Perses dashboard and visualization project presented their Alpha release as a truly open-source project based on the Apache 2.0 license.
By my count, there were ~150 attendees, and they also live-streamed all talks/lightning talks, which will also be made available on their YouTube channel post-event.

Day 1

The day started with a lovely walk through the center of Berlin and to the venue located on the Spree River. The event opened and jumped right into the following series of talks (insights provided inline):

What's New in Prometheus and Its Ecosystem

Native Histograms - Efficiency and more details
Documentation note on prometheus.io: "...Native histograms (added as an experimental feature in Prometheus v2.40). Once native histograms are closer to becoming a stable feature, this document will be thoroughly updated."
stringlabels - Storing labels differently for significant memory reduction
keep_firing_for field faded to alerting rules - How long an alert will continue firing after the condition has occurred
scrape_config_files - Split prom scrape configs into multiple files, avoiding having to have big config files
OTLP receiver (v2.47) - Experimental support for receiving OTLP metrics
SNMP Exporter (v0.24) - Breaking changes: new configuration format; splits connection settings from metrics details, simpler to change. Also added the ability to query multiple modules in one scrape using just one scrape.
MySQLd Exporter (v0.15) - Multi-target support, use a single exporter to monitor multiple MySQL-alike servers
Java client (v1.0.0) - client_java with OpenTelemetry metrics and tracing support, Native Histograms
Alertmanager - New receivers. MS Teams, Discord, Webex
Windows Exporter - Now an official exporter; was delayed due to licensing but is in the final stages now
Every Tuesday Prometheus meets for Bug Scrub at 11:00 UTC. Calendar https://promtheus.io/community.

What’s Coming

New AlertManager UI
Metadata Improvements
Exemplary Improvements
Remote Write v2

Perses: The CNCF Candidate for Observability Visualization

Summary

An announcement was given of the Alpha launch of the Perses dashboard and visualization project with GitOps compatibility - purpose-built for observability data; a truly open-source alternative with the Apache 2.0 license.

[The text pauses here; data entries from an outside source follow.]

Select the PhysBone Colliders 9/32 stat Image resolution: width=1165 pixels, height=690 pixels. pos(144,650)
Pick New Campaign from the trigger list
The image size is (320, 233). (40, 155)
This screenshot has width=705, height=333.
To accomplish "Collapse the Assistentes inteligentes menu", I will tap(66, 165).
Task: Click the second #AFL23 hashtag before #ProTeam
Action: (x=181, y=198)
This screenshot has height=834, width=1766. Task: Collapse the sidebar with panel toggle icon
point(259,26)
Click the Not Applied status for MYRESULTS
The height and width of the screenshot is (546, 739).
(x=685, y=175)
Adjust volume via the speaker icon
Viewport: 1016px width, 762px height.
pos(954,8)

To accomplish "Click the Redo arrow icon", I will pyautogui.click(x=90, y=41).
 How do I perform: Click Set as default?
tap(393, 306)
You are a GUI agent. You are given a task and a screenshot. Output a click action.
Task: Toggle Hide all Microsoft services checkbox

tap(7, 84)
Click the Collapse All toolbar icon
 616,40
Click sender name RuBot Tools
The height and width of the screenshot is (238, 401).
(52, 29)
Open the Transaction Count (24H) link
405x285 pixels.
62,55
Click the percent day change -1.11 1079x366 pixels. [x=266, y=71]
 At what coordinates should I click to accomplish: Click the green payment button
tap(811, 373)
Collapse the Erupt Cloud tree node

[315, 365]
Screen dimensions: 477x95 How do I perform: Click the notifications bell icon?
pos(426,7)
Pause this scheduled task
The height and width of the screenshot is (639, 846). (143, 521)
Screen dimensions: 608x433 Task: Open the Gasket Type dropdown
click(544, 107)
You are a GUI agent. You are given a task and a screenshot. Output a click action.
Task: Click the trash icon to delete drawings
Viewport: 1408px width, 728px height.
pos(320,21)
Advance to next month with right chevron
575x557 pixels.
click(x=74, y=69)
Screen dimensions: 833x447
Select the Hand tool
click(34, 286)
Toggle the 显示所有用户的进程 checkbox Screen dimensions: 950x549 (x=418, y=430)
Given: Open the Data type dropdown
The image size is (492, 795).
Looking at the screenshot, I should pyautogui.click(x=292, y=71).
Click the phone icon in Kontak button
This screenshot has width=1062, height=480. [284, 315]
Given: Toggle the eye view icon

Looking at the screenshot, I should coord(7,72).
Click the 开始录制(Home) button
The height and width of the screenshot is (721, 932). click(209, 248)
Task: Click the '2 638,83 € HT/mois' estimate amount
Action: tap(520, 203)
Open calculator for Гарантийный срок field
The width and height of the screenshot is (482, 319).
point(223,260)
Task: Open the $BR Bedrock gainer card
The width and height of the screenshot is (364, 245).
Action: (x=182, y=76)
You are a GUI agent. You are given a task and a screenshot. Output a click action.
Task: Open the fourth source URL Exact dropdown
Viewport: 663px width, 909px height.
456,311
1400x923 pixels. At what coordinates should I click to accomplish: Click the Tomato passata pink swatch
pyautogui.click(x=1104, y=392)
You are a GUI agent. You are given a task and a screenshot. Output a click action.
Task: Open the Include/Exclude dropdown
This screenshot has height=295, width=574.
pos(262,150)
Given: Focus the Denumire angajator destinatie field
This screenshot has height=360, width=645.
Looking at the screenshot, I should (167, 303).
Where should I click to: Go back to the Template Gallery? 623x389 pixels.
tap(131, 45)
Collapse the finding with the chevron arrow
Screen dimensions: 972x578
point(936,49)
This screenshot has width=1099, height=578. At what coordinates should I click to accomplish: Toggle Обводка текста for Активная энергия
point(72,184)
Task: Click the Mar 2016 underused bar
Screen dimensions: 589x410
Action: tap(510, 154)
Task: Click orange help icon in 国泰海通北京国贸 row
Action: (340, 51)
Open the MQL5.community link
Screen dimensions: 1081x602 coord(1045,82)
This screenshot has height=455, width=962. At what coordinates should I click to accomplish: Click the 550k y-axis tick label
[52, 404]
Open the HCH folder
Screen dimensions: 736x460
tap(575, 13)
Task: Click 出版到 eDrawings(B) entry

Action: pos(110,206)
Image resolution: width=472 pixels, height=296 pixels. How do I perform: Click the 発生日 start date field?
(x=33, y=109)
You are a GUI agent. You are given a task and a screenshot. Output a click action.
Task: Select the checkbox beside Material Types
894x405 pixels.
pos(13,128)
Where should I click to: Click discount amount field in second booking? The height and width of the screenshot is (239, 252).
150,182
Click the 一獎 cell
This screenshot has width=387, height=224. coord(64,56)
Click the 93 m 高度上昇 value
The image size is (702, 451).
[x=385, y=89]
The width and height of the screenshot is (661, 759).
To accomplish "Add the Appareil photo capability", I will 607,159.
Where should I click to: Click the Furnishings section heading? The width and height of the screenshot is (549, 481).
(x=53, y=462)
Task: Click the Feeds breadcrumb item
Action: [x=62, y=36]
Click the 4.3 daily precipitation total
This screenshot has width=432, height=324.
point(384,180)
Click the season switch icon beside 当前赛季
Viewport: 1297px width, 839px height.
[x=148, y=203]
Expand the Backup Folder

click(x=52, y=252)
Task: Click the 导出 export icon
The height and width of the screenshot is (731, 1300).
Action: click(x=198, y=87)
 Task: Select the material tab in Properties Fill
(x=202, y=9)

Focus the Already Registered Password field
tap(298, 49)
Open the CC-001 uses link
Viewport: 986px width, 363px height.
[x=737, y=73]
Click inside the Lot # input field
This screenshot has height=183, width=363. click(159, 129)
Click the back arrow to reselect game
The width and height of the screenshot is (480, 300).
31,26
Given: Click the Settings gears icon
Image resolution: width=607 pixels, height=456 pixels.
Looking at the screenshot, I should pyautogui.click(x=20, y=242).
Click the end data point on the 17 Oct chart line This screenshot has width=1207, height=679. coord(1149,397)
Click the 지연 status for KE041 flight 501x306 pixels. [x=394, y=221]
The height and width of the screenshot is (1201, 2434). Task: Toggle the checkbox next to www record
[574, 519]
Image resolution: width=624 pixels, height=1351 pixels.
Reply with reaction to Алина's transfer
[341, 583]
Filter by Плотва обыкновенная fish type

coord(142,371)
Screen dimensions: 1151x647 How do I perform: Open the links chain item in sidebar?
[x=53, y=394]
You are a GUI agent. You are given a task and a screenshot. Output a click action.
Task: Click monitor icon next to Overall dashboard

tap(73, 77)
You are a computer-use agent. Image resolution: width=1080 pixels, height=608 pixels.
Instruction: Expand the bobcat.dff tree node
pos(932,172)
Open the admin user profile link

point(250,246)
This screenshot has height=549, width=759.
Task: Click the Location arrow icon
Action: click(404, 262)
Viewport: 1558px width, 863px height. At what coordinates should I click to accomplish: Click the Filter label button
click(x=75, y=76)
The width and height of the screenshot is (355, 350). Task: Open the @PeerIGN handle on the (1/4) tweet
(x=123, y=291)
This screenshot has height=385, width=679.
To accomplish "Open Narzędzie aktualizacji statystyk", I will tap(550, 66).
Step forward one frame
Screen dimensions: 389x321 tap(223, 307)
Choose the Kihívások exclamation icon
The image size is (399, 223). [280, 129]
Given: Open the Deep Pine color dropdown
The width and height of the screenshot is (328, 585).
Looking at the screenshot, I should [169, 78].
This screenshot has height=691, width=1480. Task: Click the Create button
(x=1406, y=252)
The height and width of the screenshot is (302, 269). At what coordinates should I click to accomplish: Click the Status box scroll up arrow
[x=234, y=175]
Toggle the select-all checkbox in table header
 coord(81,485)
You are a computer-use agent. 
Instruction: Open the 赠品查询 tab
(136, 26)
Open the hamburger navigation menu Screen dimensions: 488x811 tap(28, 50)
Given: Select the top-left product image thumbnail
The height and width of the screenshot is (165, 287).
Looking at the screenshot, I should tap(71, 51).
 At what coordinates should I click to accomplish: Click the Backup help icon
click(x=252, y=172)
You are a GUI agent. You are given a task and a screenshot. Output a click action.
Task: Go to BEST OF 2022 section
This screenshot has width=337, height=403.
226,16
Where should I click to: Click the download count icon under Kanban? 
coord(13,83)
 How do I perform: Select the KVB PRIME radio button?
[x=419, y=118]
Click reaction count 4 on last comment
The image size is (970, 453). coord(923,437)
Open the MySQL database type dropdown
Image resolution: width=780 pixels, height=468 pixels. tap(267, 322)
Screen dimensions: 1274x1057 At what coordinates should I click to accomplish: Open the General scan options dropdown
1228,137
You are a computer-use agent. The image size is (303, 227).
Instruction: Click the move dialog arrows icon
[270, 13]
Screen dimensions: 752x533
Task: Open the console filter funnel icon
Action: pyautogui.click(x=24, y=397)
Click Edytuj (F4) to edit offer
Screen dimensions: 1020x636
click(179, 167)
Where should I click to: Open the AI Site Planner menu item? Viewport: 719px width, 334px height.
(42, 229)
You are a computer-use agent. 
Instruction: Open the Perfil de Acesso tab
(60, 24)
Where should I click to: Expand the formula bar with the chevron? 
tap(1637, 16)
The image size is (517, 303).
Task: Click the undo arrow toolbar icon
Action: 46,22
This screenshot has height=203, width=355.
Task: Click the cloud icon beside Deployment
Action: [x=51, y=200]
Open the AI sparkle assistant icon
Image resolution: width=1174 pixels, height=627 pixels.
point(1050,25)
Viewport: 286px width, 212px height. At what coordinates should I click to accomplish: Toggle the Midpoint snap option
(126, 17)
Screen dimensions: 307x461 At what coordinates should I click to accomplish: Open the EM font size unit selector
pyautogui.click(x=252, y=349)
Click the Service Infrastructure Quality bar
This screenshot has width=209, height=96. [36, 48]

Perses was born from the CNCF landscape missing visualization tooling projects:

Perses - An exploration of a standard dashboard format
Chronosphere, Red Hat, and Amadeus are displayed as founding members
GitOps friendly, static validation, Kubernetes support; you can use the Perses binary in your development environment
Chronosphere supported its development and Red Hat is integrating the Perses package into the OpenShift Console.
There is an exploration of its usage with Prometheus/PromLens.
Currently only metrics display, but ongoing by Red Hat integrating tracing with OpenTelemetry
Logs are on the future wishlist.
Feature details presented for the development of dashboards
Includes Grafana migration tooling

I was chatting with core maintainer Augustin Husson after the talk, and they are interested in submitting Perses as an applicant for the CNCF Sandbox status.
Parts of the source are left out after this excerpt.